Boris Johnson’s sister has criticised his behaviour, saying it was “not helpful” to blame parliament for his Brexit difficulties, and claiming that he used the Commons despatch box as a “bully pulpit”.
Rachel Johnson said his attack on parliament was a “strongman gambit” designed to “whip up” support.
She said: “I love him very much, and he is a different person in the Commons.”
Johnson, a prominent Remain supporter, told BBC Radio 4′s World at One: “What we saw yesterday and today in the Commons is a very divided country.
“But to say that parliament is at fault is not helpful, because parliament is also divided, and it’s reflecting the division in the country.”
She suggested that the prime minister’s performance on Wednesday evening was the “kind of strongman gambit that has been proved to work”.

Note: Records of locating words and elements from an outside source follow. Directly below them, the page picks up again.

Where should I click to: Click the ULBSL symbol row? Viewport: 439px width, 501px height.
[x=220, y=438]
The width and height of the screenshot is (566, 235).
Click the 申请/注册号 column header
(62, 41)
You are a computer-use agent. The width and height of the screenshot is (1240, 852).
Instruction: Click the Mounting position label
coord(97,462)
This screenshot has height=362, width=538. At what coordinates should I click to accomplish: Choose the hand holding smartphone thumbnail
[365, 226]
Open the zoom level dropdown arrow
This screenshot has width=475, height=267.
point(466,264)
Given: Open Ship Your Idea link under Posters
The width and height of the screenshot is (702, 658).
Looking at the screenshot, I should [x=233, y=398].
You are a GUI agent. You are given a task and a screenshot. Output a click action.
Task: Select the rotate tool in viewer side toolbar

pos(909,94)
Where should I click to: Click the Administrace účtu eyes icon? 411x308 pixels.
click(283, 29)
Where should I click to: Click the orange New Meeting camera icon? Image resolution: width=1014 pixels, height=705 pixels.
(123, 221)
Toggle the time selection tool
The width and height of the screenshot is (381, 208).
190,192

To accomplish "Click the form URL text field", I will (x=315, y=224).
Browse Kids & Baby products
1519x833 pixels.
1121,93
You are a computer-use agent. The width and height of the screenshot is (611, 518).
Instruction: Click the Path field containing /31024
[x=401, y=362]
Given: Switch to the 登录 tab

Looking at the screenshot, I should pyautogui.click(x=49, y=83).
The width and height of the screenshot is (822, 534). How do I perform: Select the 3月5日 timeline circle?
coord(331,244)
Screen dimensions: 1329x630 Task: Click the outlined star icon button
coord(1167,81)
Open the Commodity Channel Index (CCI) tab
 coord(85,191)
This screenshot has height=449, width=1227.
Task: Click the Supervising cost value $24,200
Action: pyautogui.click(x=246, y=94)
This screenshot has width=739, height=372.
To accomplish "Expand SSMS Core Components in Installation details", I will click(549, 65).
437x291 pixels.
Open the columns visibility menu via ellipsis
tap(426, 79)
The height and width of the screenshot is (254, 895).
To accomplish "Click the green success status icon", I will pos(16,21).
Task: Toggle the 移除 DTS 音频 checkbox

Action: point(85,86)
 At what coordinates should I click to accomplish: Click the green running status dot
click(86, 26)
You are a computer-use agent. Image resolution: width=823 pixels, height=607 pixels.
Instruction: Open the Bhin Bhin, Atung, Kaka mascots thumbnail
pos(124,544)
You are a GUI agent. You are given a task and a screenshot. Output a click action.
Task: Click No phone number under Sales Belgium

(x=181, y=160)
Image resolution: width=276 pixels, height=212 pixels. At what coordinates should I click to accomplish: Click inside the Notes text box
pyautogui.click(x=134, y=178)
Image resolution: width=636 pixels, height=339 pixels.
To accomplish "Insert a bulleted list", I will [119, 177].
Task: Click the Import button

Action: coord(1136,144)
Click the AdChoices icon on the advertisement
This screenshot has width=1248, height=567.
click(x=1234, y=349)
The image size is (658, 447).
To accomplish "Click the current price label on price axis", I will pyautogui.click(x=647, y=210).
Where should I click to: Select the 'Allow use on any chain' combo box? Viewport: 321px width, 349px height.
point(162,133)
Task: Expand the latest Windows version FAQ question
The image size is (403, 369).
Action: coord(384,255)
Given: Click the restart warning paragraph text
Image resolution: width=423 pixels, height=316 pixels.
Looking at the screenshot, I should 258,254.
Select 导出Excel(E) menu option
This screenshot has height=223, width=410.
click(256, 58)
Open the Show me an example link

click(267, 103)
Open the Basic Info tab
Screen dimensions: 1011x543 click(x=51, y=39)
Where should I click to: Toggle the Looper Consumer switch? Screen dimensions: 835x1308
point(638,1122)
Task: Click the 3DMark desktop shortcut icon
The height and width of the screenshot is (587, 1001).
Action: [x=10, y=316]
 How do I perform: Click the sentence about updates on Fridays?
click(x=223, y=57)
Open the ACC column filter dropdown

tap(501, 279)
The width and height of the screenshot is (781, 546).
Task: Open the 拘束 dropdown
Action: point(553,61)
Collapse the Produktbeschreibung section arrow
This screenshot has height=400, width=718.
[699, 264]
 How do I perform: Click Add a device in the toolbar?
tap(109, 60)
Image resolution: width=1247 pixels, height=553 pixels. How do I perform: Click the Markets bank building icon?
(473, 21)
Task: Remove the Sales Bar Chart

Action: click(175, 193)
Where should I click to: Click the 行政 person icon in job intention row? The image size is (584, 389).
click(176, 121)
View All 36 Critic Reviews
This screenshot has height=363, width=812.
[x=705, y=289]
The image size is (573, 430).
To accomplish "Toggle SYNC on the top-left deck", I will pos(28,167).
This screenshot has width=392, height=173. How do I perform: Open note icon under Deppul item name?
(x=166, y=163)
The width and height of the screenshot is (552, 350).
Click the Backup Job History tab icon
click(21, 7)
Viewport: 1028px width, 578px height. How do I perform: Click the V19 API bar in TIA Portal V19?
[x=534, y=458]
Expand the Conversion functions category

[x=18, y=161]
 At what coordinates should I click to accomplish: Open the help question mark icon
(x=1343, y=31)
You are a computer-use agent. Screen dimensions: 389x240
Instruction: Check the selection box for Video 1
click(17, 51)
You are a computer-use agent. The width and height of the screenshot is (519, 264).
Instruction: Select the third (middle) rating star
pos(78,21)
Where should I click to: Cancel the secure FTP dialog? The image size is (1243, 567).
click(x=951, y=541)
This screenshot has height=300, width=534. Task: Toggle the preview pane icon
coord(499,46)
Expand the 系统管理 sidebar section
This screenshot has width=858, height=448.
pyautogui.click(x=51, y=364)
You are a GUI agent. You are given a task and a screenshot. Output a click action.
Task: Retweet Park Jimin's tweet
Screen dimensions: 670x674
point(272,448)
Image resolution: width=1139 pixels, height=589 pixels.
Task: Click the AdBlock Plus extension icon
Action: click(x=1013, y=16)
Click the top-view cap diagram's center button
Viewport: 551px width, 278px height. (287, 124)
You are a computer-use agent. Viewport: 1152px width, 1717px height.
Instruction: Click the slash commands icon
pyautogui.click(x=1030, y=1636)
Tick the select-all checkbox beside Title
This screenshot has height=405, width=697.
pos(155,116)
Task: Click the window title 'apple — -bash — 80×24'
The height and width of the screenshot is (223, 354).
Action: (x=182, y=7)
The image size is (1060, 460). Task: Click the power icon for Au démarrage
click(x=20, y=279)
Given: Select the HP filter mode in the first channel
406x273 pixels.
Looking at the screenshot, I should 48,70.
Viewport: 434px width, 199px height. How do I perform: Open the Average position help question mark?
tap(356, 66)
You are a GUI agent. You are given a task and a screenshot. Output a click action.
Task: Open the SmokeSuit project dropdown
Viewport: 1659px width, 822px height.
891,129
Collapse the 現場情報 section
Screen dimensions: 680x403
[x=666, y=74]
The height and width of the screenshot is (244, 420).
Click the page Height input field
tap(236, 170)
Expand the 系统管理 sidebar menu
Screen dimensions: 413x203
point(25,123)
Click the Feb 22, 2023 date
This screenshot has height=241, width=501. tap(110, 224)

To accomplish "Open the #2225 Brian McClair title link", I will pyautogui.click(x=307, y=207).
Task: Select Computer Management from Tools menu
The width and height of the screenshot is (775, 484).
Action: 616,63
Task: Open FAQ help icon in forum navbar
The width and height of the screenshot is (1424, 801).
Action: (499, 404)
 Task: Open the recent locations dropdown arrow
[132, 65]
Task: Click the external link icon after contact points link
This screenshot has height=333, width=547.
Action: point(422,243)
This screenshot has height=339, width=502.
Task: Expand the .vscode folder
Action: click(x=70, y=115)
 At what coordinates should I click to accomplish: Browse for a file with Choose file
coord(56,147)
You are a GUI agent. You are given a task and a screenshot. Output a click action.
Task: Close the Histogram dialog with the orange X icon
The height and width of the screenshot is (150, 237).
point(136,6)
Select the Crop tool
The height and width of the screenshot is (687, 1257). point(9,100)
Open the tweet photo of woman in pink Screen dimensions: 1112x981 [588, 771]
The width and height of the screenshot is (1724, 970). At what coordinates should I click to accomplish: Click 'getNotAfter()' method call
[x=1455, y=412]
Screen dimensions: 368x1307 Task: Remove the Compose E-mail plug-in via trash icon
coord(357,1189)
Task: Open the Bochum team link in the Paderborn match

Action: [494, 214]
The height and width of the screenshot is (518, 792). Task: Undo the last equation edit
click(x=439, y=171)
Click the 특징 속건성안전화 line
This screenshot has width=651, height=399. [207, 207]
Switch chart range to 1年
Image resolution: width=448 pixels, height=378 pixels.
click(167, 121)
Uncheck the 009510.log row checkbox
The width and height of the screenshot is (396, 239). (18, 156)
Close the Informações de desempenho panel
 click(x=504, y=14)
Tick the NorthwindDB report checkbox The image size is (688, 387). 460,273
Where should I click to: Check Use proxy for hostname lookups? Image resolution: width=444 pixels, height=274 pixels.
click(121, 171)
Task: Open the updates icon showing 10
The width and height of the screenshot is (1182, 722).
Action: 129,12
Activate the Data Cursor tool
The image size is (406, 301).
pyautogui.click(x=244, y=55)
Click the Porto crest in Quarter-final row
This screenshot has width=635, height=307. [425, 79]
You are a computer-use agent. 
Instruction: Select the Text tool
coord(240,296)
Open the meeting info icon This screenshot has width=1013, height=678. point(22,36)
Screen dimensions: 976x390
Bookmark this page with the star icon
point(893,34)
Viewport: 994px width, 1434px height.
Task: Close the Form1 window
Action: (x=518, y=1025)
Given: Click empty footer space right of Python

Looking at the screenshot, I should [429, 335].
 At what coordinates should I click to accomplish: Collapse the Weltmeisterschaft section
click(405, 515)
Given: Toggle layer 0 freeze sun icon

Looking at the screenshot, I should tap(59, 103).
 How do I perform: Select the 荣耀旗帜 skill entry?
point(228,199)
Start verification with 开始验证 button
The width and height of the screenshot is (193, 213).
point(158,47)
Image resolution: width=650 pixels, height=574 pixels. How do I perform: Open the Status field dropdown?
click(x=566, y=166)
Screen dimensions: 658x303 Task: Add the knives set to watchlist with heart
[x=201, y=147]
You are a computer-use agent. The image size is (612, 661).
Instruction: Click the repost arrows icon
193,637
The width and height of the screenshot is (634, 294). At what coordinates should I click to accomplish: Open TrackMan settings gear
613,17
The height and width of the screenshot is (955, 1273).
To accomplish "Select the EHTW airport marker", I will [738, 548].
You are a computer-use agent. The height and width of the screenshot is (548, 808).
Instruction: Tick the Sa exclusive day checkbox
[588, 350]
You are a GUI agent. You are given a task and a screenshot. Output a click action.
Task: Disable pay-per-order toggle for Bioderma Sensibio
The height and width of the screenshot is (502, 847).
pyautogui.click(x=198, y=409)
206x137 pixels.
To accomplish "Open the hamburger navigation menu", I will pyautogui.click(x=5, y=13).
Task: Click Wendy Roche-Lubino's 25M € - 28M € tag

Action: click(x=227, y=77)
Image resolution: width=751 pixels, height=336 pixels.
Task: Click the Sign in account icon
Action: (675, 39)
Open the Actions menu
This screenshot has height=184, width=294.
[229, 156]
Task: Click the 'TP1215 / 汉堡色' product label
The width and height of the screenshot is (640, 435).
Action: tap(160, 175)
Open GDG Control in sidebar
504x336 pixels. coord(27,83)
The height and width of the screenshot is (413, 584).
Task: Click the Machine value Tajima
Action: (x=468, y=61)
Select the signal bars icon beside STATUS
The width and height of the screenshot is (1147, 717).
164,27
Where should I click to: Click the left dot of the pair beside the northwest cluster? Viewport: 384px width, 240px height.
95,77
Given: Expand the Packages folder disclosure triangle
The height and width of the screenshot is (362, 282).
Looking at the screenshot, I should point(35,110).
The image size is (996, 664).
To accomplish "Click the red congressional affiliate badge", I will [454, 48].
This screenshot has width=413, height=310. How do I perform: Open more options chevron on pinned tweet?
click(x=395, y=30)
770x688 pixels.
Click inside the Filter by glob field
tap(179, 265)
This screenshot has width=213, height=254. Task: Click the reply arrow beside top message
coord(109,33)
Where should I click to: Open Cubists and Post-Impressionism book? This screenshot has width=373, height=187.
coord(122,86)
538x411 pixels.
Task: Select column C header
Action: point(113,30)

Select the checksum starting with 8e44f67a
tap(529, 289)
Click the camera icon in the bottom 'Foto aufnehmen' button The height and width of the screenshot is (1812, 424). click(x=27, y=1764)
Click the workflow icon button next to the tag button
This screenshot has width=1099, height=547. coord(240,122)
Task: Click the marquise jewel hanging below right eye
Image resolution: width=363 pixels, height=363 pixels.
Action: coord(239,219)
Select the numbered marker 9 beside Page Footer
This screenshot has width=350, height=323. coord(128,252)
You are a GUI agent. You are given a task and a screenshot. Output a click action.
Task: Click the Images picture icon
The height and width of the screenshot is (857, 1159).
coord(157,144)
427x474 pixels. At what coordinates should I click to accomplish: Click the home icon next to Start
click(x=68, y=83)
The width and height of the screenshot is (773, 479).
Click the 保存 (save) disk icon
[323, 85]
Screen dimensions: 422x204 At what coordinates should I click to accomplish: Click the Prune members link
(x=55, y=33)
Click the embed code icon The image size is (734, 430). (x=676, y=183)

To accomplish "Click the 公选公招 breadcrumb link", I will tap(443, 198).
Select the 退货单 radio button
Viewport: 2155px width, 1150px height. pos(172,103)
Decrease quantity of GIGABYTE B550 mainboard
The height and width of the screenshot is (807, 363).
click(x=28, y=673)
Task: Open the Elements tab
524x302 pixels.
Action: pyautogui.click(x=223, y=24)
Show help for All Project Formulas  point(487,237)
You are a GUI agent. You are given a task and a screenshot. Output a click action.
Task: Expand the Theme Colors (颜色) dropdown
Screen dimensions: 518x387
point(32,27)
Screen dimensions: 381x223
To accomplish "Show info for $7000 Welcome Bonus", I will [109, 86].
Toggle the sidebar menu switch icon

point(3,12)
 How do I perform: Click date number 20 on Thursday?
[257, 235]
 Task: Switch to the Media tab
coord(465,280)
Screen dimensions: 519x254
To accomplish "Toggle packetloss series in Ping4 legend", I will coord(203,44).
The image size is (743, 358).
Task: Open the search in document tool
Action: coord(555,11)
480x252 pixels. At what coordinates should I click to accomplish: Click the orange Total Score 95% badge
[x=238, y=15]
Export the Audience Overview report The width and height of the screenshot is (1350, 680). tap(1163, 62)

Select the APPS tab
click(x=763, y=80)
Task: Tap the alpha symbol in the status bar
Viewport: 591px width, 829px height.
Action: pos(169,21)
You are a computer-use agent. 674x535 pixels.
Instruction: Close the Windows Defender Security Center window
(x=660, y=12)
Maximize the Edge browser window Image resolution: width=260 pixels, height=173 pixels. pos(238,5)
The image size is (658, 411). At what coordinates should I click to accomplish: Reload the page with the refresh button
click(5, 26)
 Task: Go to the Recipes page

“I think that what we are seeing is an executive that is so keen to deliver Brexit in any shape or form, to get the country out of the EU, to deliver up on that promised land, that they will do anything to justify that end.”
Asked what could be behind the strategy, she said: “It could be (senior aide) Dominic Cummings advising the prime minister to be extremely aggressive and to face down opposition from all sides of the establishment in order to secure his position as the tribune of the people.
“It could be coming from my brother himself, he obviously thoroughly enjoys being prime minister.
“It also could be from – who knows – people who have invested billions in shorting the pound or shorting the country in the expectation of a no-deal Brexit. We don’t know.”
Johnson also said her brother was wrong to suggest that the best way to honour the memory of murdered MP Jo Cox was to deliver Brexit.
Appearing on The Pledge, to be aired on Sky News tonight, Johnson described the prime minister’s language as “particularly tasteless”.
She said: “I think it was particularly tasteless for those who are grieving a mother, MP and friend to say the best way to honour her memory is to deliver the thing she and her family campaigned against – Brexit.
“It was a very tasteless way of referring to the memory of a murdered MP, who was murdered by someone who said ‘Britain first’, obviously of the far-right tendency, which is being whipped up by this sort of language.”
Cox’s widower Brendan tweeted that he “felt a bit sick at Jo’s name being used in this way.”
So far, Downing Street has refused to issue an apology.
The Johnson family has been split by Brexit, with the prime minister’s brother Jo quitting his ministerial post earlier this month in protest at the direction the government was taking.
He said there had been an “unresolvable tension” between “family loyalty and the national interest”.